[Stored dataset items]
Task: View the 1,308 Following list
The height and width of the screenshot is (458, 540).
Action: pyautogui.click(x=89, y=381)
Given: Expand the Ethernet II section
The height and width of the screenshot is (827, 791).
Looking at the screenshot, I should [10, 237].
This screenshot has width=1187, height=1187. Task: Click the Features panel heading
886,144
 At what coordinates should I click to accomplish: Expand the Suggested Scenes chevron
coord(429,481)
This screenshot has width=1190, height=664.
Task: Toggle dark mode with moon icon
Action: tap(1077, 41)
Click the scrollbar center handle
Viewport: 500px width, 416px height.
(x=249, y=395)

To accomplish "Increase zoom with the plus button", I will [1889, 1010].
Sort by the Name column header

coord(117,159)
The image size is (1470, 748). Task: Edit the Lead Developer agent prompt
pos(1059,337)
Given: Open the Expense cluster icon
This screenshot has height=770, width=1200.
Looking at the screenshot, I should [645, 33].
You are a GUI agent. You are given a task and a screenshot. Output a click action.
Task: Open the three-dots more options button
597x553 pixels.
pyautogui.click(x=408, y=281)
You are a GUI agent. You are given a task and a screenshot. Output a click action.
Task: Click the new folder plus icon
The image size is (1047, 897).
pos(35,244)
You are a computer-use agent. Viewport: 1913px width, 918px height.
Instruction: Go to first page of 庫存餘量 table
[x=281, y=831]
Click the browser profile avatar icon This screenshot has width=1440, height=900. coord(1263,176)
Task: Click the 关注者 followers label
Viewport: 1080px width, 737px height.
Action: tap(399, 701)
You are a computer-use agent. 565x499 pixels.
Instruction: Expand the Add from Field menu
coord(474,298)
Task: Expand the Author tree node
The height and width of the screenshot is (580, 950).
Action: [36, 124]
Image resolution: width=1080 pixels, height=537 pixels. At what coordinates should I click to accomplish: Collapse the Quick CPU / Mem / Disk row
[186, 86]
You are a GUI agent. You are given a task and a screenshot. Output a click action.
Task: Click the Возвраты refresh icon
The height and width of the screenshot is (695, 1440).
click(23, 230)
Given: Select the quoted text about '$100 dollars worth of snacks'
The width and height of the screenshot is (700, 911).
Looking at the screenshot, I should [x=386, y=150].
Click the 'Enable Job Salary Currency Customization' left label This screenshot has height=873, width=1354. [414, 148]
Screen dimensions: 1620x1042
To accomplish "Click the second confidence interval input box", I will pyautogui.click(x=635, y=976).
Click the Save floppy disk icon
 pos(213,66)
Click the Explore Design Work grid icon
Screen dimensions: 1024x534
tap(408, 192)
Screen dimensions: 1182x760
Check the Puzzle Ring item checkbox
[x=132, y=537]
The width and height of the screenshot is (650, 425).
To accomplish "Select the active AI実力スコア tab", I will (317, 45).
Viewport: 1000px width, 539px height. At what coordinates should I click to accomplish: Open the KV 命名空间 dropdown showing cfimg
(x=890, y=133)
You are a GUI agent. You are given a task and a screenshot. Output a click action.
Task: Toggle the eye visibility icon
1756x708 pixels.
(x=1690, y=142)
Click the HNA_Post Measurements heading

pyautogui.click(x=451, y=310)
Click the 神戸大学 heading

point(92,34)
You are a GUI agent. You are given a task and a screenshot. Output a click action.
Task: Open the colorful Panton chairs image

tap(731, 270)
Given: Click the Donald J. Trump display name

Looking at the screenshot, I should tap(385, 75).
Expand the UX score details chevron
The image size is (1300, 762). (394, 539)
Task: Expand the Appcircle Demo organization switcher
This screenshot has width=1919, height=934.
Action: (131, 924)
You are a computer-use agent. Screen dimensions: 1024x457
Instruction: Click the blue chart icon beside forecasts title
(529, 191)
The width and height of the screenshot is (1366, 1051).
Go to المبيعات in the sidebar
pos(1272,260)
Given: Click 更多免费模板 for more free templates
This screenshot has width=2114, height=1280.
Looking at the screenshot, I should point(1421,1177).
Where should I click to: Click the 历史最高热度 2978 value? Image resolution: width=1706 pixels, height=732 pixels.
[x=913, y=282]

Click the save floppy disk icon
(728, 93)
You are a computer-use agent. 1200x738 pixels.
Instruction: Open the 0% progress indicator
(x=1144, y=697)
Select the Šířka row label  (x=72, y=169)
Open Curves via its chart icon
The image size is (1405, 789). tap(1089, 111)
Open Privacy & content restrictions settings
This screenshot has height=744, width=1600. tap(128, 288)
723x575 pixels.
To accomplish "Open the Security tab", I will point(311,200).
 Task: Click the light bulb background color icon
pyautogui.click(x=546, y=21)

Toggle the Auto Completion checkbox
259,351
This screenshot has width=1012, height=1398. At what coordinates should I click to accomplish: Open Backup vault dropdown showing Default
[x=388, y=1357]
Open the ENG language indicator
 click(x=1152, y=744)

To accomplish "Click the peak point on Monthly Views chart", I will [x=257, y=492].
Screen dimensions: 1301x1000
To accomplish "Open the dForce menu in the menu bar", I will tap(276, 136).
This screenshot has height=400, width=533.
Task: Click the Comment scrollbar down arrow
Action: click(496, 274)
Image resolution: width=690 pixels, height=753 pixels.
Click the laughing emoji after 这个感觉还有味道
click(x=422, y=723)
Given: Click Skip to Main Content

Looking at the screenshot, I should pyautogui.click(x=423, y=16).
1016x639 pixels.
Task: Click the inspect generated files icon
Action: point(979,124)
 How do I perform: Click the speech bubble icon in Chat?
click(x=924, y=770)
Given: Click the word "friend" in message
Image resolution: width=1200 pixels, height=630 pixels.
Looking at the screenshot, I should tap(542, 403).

» Instructions to follow: All of the data above is to be given again, word for word.

» Final answer:
Task: View the 1,308 Following list
The height and width of the screenshot is (458, 540).
Action: pyautogui.click(x=89, y=381)
Given: Expand the Ethernet II section
The height and width of the screenshot is (827, 791).
Looking at the screenshot, I should [10, 237].
This screenshot has width=1187, height=1187. Task: Click the Features panel heading
886,144
 At what coordinates should I click to accomplish: Expand the Suggested Scenes chevron
coord(429,481)
This screenshot has width=1190, height=664.
Task: Toggle dark mode with moon icon
Action: tap(1077, 41)
Click the scrollbar center handle
Viewport: 500px width, 416px height.
(x=249, y=395)

To accomplish "Increase zoom with the plus button", I will [1889, 1010].
Sort by the Name column header

coord(117,159)
The image size is (1470, 748). Task: Edit the Lead Developer agent prompt
pos(1059,337)
Given: Open the Expense cluster icon
This screenshot has height=770, width=1200.
Looking at the screenshot, I should [645, 33].
You are a GUI agent. You are given a task and a screenshot. Output a click action.
Task: Open the three-dots more options button
597x553 pixels.
pyautogui.click(x=408, y=281)
You are a GUI agent. You are given a task and a screenshot. Output a click action.
Task: Click the new folder plus icon
The image size is (1047, 897).
pos(35,244)
You are a computer-use agent. Viewport: 1913px width, 918px height.
Instruction: Go to first page of 庫存餘量 table
[x=281, y=831]
Click the browser profile avatar icon This screenshot has width=1440, height=900. coord(1263,176)
Task: Click the 关注者 followers label
Viewport: 1080px width, 737px height.
Action: tap(399, 701)
You are a computer-use agent. 565x499 pixels.
Instruction: Expand the Add from Field menu
coord(474,298)
Task: Expand the Author tree node
The height and width of the screenshot is (580, 950).
Action: [36, 124]
Image resolution: width=1080 pixels, height=537 pixels. At what coordinates should I click to accomplish: Collapse the Quick CPU / Mem / Disk row
[186, 86]
You are a GUI agent. You are given a task and a screenshot. Output a click action.
Task: Click the Возвраты refresh icon
The height and width of the screenshot is (695, 1440).
click(23, 230)
Given: Select the quoted text about '$100 dollars worth of snacks'
The width and height of the screenshot is (700, 911).
Looking at the screenshot, I should [x=386, y=150].
Click the 'Enable Job Salary Currency Customization' left label This screenshot has height=873, width=1354. [414, 148]
Screen dimensions: 1620x1042
To accomplish "Click the second confidence interval input box", I will pyautogui.click(x=635, y=976).
Click the Save floppy disk icon
 pos(213,66)
Click the Explore Design Work grid icon
Screen dimensions: 1024x534
tap(408, 192)
Screen dimensions: 1182x760
Check the Puzzle Ring item checkbox
[x=132, y=537]
The width and height of the screenshot is (650, 425).
To accomplish "Select the active AI実力スコア tab", I will (317, 45).
Viewport: 1000px width, 539px height. At what coordinates should I click to accomplish: Open the KV 命名空间 dropdown showing cfimg
(x=890, y=133)
You are a GUI agent. You are given a task and a screenshot. Output a click action.
Task: Toggle the eye visibility icon
1756x708 pixels.
(x=1690, y=142)
Click the HNA_Post Measurements heading

pyautogui.click(x=451, y=310)
Click the 神戸大学 heading

point(92,34)
You are a GUI agent. You are given a task and a screenshot. Output a click action.
Task: Open the colorful Panton chairs image

tap(731, 270)
Given: Click the Donald J. Trump display name

Looking at the screenshot, I should tap(385, 75).
Expand the UX score details chevron
The image size is (1300, 762). (394, 539)
Task: Expand the Appcircle Demo organization switcher
This screenshot has width=1919, height=934.
Action: (131, 924)
You are a computer-use agent. Screen dimensions: 1024x457
Instruction: Click the blue chart icon beside forecasts title
(529, 191)
The width and height of the screenshot is (1366, 1051).
Go to المبيعات in the sidebar
pos(1272,260)
Given: Click 更多免费模板 for more free templates
This screenshot has width=2114, height=1280.
Looking at the screenshot, I should point(1421,1177).
Where should I click to: Click the 历史最高热度 2978 value? Image resolution: width=1706 pixels, height=732 pixels.
[x=913, y=282]

Click the save floppy disk icon
(728, 93)
You are a computer-use agent. 1200x738 pixels.
Instruction: Open the 0% progress indicator
(x=1144, y=697)
Select the Šířka row label  (x=72, y=169)
Open Curves via its chart icon
The image size is (1405, 789). tap(1089, 111)
Open Privacy & content restrictions settings
This screenshot has height=744, width=1600. tap(128, 288)
723x575 pixels.
To accomplish "Open the Security tab", I will point(311,200).
 Task: Click the light bulb background color icon
pyautogui.click(x=546, y=21)

Toggle the Auto Completion checkbox
259,351
This screenshot has width=1012, height=1398. At what coordinates should I click to accomplish: Open Backup vault dropdown showing Default
[x=388, y=1357]
Open the ENG language indicator
 click(x=1152, y=744)

To accomplish "Click the peak point on Monthly Views chart", I will [x=257, y=492].
Screen dimensions: 1301x1000
To accomplish "Open the dForce menu in the menu bar", I will tap(276, 136).
This screenshot has height=400, width=533.
Task: Click the Comment scrollbar down arrow
Action: click(496, 274)
Image resolution: width=690 pixels, height=753 pixels.
Click the laughing emoji after 这个感觉还有味道
click(x=422, y=723)
Given: Click Skip to Main Content

Looking at the screenshot, I should pyautogui.click(x=423, y=16).
1016x639 pixels.
Task: Click the inspect generated files icon
Action: point(979,124)
 How do I perform: Click the speech bubble icon in Chat?
click(x=924, y=770)
Given: Click the word "friend" in message
Image resolution: width=1200 pixels, height=630 pixels.
Looking at the screenshot, I should tap(542, 403).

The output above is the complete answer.